If you’re going to make a movie about an entertainment form based on skin, sex and bawdy belly laughs, your film ought to include any of the three. But the new Christina Aguilera comeback vehicle, Burlesque, hides its best assets beneath a leaden plot and enough soft focus to make even Cher look dewy.
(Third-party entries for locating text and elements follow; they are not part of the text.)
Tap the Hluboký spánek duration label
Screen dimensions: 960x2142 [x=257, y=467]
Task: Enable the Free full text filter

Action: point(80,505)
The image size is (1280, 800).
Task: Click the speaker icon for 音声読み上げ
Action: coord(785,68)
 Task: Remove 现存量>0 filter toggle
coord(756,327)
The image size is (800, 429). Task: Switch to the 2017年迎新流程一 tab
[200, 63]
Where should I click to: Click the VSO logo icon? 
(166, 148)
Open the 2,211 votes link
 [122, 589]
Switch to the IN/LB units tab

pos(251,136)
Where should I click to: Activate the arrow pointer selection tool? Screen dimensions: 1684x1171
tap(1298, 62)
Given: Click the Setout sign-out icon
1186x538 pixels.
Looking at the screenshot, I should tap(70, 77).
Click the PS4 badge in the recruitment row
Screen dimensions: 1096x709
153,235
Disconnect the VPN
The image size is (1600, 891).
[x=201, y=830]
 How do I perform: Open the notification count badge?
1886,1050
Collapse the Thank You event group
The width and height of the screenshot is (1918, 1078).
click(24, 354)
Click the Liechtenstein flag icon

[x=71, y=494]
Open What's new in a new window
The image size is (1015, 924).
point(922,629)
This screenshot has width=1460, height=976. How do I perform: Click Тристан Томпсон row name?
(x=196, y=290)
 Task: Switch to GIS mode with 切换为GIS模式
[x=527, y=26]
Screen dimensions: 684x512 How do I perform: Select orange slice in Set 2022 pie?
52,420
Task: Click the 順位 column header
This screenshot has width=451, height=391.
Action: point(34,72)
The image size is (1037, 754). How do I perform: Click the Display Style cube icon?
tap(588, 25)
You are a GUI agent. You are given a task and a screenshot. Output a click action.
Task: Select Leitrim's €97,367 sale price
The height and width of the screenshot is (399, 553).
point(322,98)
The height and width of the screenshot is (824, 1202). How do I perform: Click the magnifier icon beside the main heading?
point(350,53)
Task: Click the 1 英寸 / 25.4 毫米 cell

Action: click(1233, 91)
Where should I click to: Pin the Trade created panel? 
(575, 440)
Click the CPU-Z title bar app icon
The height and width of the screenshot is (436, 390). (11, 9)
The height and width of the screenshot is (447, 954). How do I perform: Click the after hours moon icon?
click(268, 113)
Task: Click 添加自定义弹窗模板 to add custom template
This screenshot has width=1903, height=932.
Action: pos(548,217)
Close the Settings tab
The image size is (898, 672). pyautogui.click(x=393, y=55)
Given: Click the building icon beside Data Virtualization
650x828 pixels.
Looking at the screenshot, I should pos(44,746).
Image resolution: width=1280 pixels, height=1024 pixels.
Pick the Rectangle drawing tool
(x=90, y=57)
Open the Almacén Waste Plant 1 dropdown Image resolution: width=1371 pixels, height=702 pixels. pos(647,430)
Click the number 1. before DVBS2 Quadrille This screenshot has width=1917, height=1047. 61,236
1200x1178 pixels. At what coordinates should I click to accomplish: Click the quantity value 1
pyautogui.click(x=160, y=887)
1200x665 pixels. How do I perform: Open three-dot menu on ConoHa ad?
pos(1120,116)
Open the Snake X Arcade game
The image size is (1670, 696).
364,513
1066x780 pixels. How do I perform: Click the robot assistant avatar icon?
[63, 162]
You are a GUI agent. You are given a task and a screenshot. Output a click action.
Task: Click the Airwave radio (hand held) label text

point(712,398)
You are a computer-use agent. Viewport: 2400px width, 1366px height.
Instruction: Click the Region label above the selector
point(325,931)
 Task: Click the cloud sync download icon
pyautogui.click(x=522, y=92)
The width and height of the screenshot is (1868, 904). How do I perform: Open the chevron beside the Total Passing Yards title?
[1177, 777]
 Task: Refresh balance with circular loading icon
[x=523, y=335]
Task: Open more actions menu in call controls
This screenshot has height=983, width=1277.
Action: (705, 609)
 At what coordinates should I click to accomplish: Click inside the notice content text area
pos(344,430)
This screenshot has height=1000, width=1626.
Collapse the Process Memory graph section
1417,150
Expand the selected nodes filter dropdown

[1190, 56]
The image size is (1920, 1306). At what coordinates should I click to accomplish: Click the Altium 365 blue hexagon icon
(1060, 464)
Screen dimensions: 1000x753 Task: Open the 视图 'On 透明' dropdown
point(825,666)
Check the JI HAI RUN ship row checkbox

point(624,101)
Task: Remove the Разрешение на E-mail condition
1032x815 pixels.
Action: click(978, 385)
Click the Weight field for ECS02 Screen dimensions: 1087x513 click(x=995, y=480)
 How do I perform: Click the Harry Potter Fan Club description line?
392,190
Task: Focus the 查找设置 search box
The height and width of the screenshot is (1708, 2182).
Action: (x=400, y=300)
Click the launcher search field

You already know the story/Journey song: small-town girl Ali (Aguilera, with bangs and a jean jacket) heads to L.A. to become a star. Awed by the sight of a stage full of women dressed in bras and striped thigh-high stockings shaking their asses, she annoys the club owner, Tess (Cher, with bangs and cheeks that now resemble airplane propellers), into giving her a spot in the chorus line. Guess what happens when they find out the puny white girl who can barely dance is hiding a pair of mutant Aretha Franklin lungs?
With fun style cues and choreography cribbed from every movie that ever featured a push-up bra, from Sweet Charity to Showgirls, Burlesque still manages to be a dull, PG-13 tease: Kristen Bell, who usually exudes twinkle-eyed bitchiness, trades her personality for a lace bodystocking to play a drunken, lip-syncing diva. The only moment of quality nudity comes courtesy of Ali’s love interest, bartender/musician/ab model Jack (Cam Gigandet), who plays “Dick in a Box” with a package of cookies. Even the bad guy—Eric Dane’s slick developer, who wants to turn Cher’s club into high-rise condos—isn’t that bad. He just doesn’t understand the transformational importance of fanny dancing. In a respite from the boredom, Stanley Tucci shows up to play a witty, gay costume designer—the exact same role he sashayed through in The Devil Wears Prada, with Cher and a BeDazzler standing in for Meryl Streep.
The silver lining of the entire snoozy mess is the fact that Christina Aguilera does indeed have a freakishly great set of pipes. A ’20s era honky-tonk piece featuring the blonde bombshell writhing on a piano, clad in an amazing bikini made of pearls, is the best moment —and, oddly enough, the only actual striptease—in the film.
Credit for all the soulless flash and glitter goes to writer/director Steven Antin—brother of Robin Antin, the founder of the L.A. burlesque troupe-turned-MTV commodity Pussycat Dolls, and one of the creators of the 2007 CW reality series Pussycat Dolls Present: The Search for the Next Doll—who, doing what he does best, essentially cobbled together one long, slick Pussycat video. If only he hadn’t tried to turn it into a movie. PG-13.